Several states, including California, Texas, Connecticut, Delaware, and Florida, have enacted specific laws addressing employer GPS tracking. The safest approach is to get written consent, implement a clear policy explaining what will be tracked and when, and limit monitoring to what is genuinely necessary for safety. If employees use personal devices for work travel, a documented bring-your-own-device policy addressing location tracking is essential.

Practical Steps for Employers

Duty of care is not just a legal concept. It is a set of concrete practices that reduce risk for everyone involved. The companies that handle travel liability well tend to do a few things consistently:

  • Formal travel authorization: Require travelers to submit itineraries, flight numbers, hotel addresses, and emergency contacts before departure. This creates the documented trail that demonstrates the company anticipated risks and planned for them.
  • Medical disclosure: Give employees a way to voluntarily disclose relevant medical information like severe allergies or mobility needs so the company can vet accommodations and identify nearby medical facilities.
  • Tiered risk protocols: Match the level of oversight to the risk of the destination. Low-risk domestic trips need a basic itinerary.
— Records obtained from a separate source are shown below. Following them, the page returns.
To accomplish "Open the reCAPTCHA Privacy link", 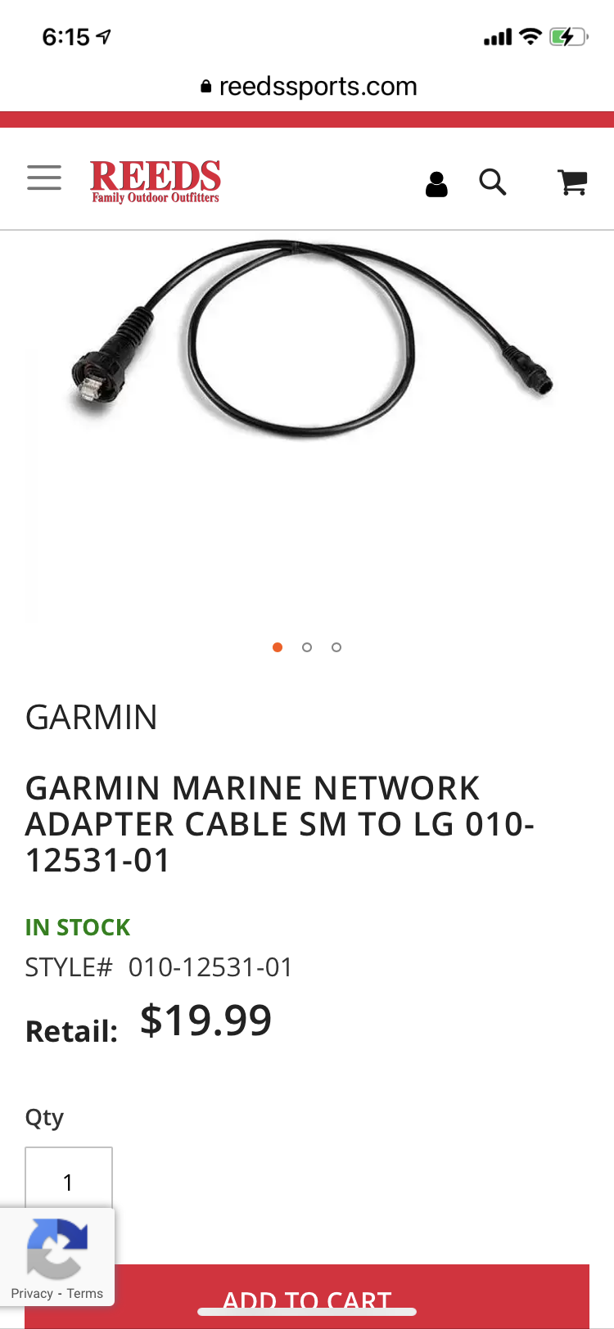I will pyautogui.click(x=32, y=1293).
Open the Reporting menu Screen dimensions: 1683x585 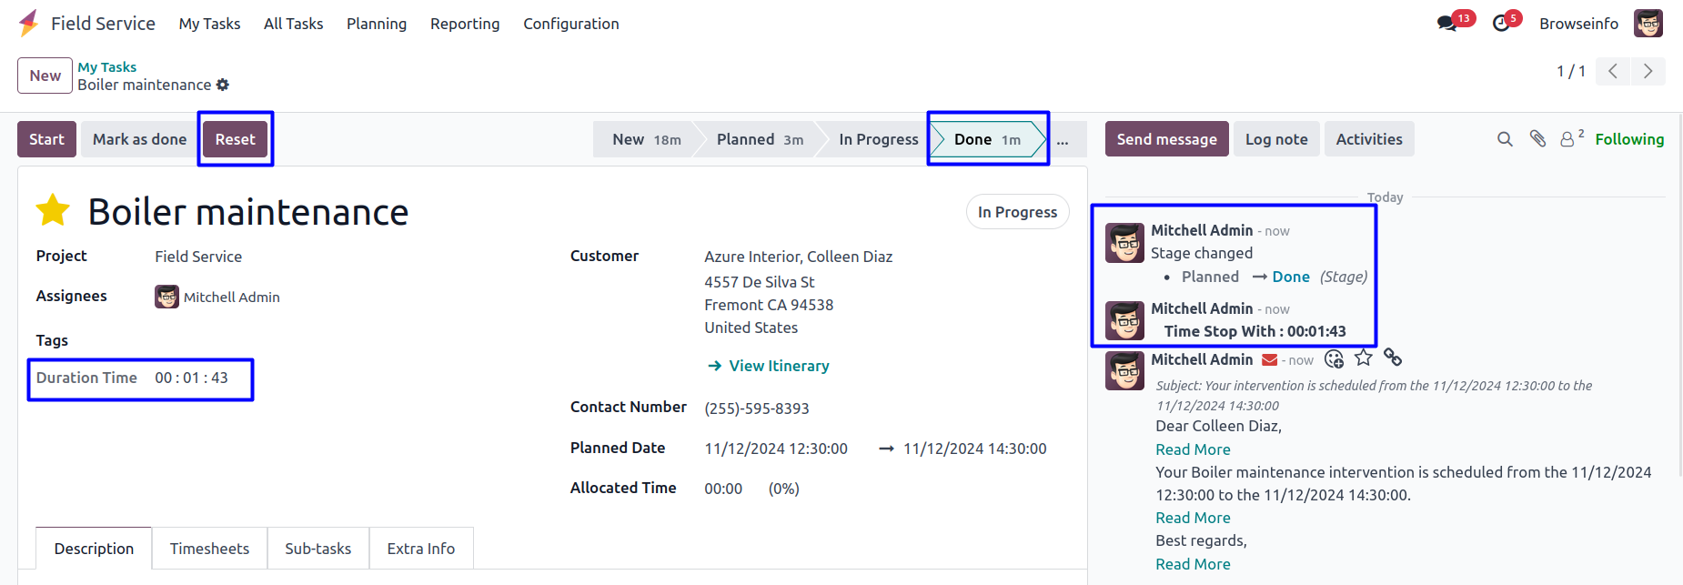[x=465, y=24]
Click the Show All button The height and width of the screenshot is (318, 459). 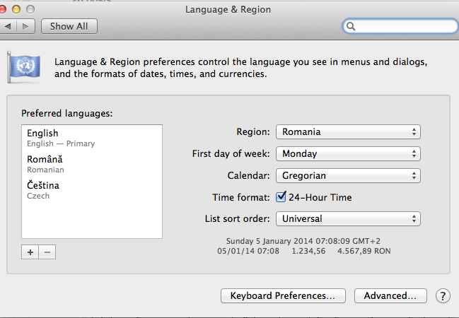coord(69,26)
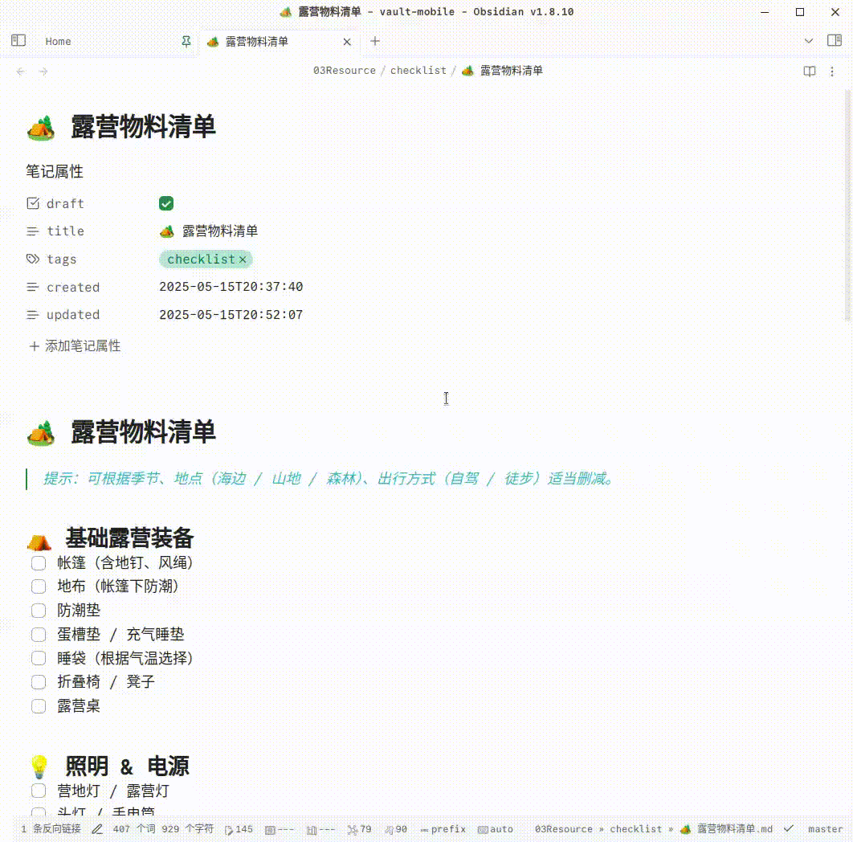
Task: Open the checklist folder in breadcrumb
Action: click(418, 71)
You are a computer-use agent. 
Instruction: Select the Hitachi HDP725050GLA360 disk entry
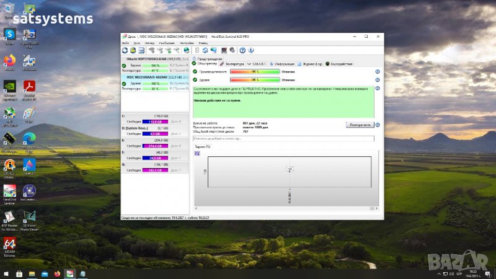(153, 60)
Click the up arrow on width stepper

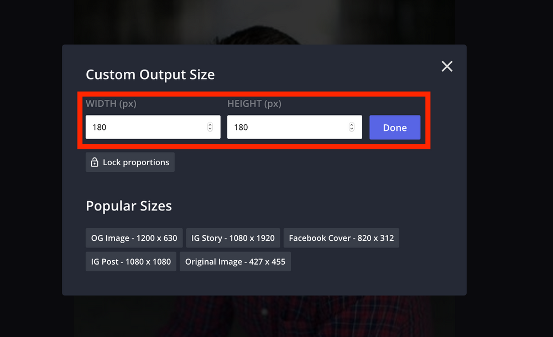(x=210, y=124)
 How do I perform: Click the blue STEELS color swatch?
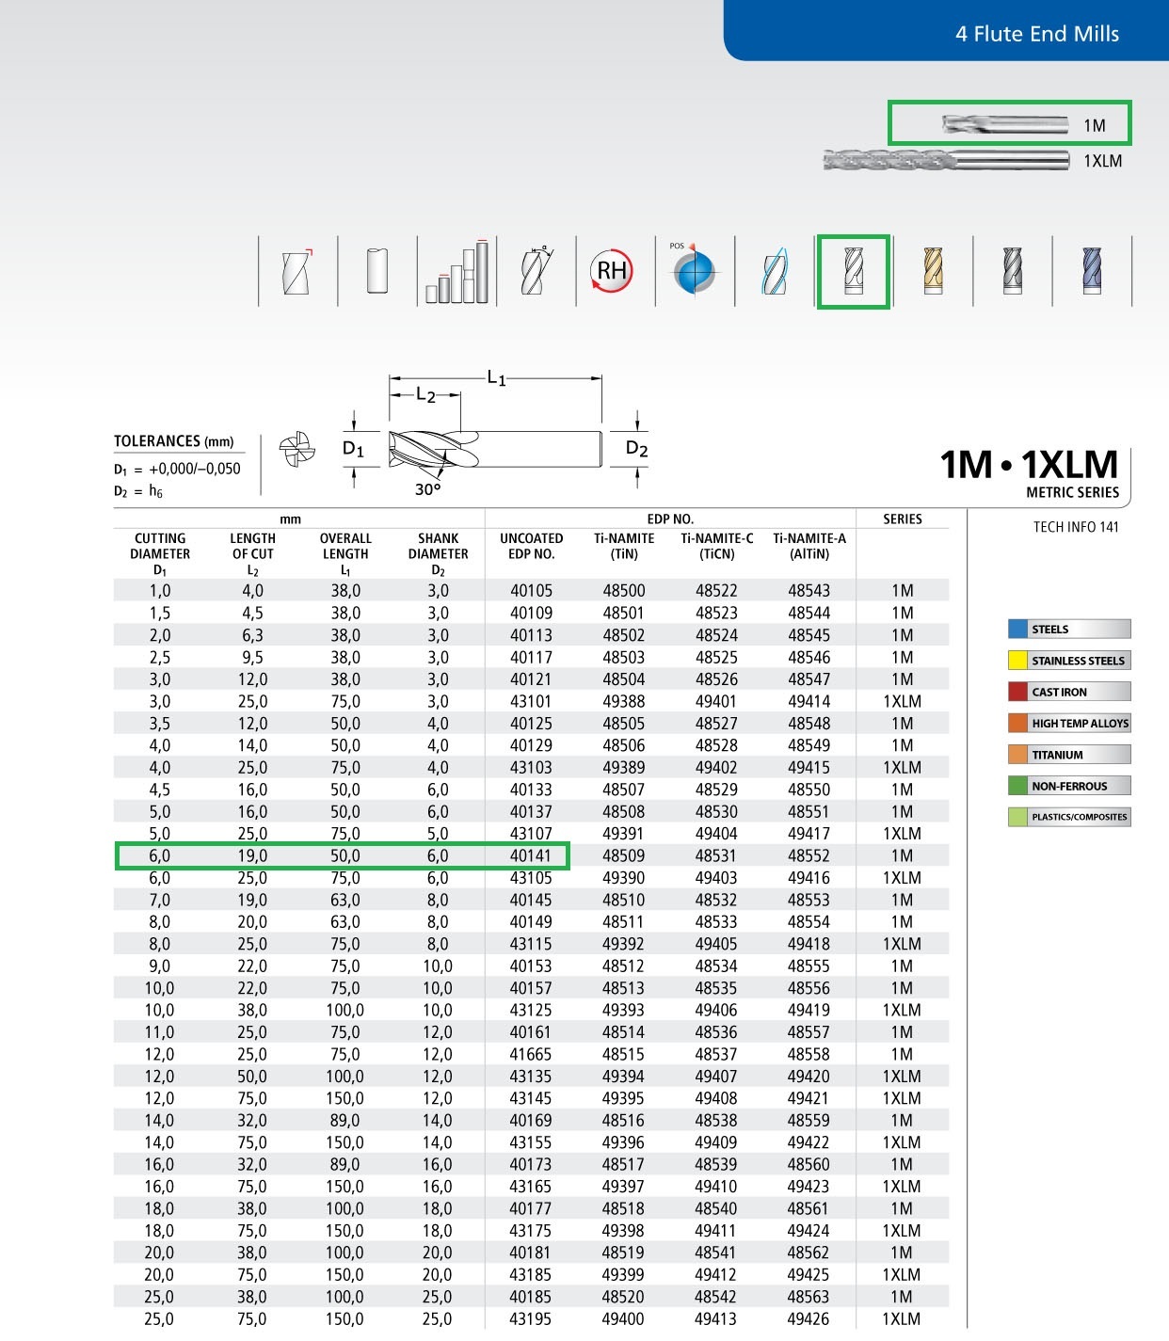(x=1017, y=629)
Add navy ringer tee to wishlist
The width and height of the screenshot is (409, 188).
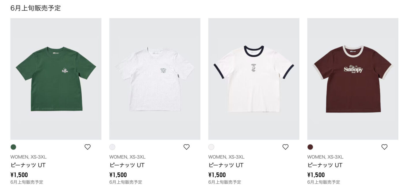(285, 147)
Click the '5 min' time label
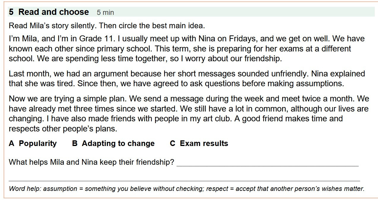The height and width of the screenshot is (201, 378). pyautogui.click(x=105, y=12)
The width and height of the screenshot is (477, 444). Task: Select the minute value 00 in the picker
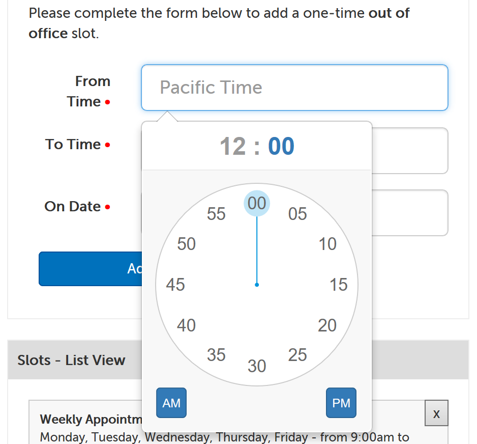pyautogui.click(x=281, y=146)
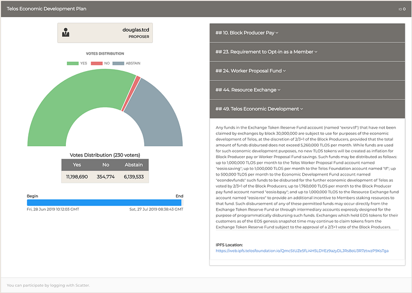Click the red No chart segment
The image size is (412, 293).
point(131,94)
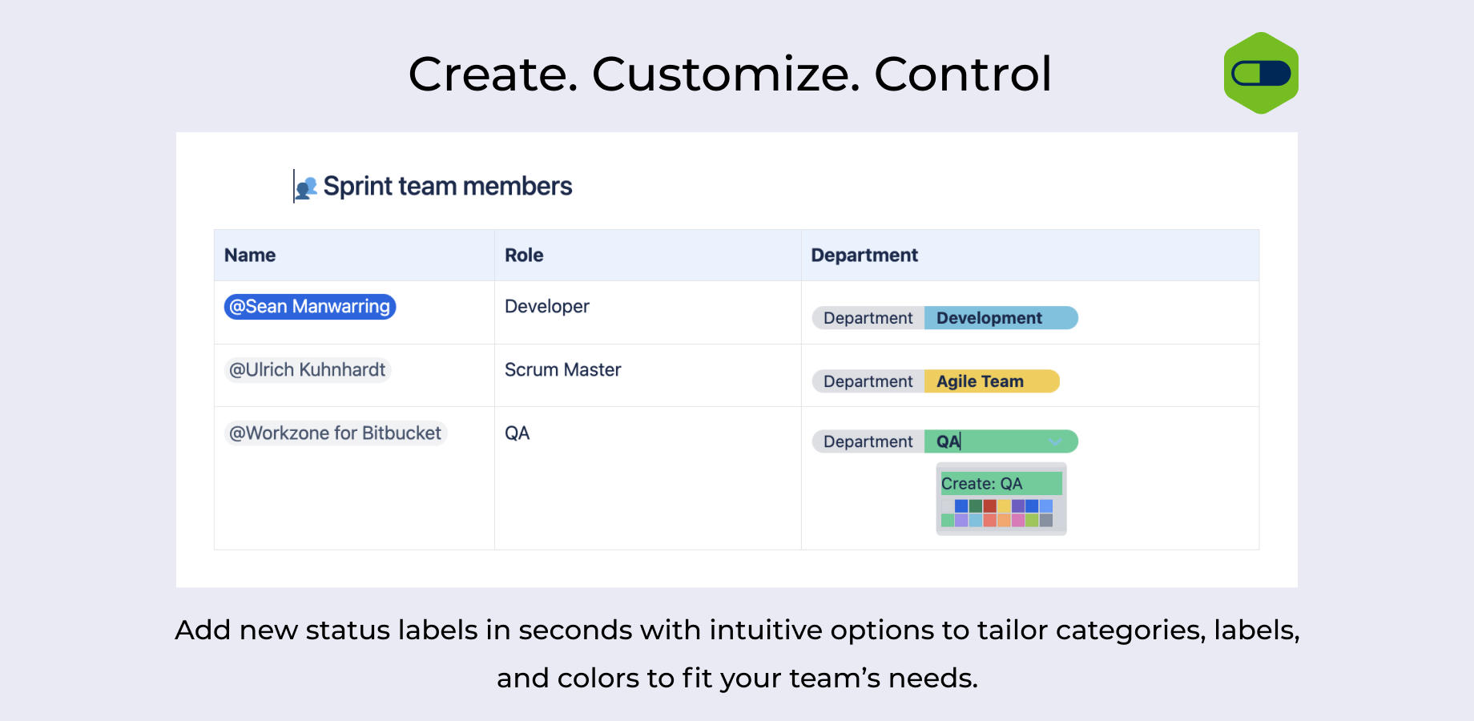Screen dimensions: 1474x721
Task: Choose the yellow color swatch
Action: coord(1004,506)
High-risk international travel might require executive approval, security briefings, mandatory check-ins, and evacuation plans.
  • Insurance review: Confirm that workers’ compensation and commercial auto policies cover employees in all travel scenarios, including rental vehicles and international assignments. Gaps in coverage are where lawsuits start.
  • Incident response plan: Establish clear procedures for medical emergencies, natural disasters, and security incidents. Employees should know exactly who to call and what the company will do. Testing the plan annually is far better than discovering it does not work during an actual crisis.

The goal is not to control every aspect of an employee’s trip. It is to build a system where risks are anticipated, employees are informed and supported, and the company can demonstrate it acted reasonably if something goes wrong. That combination protects the employee on the road and the employer in court.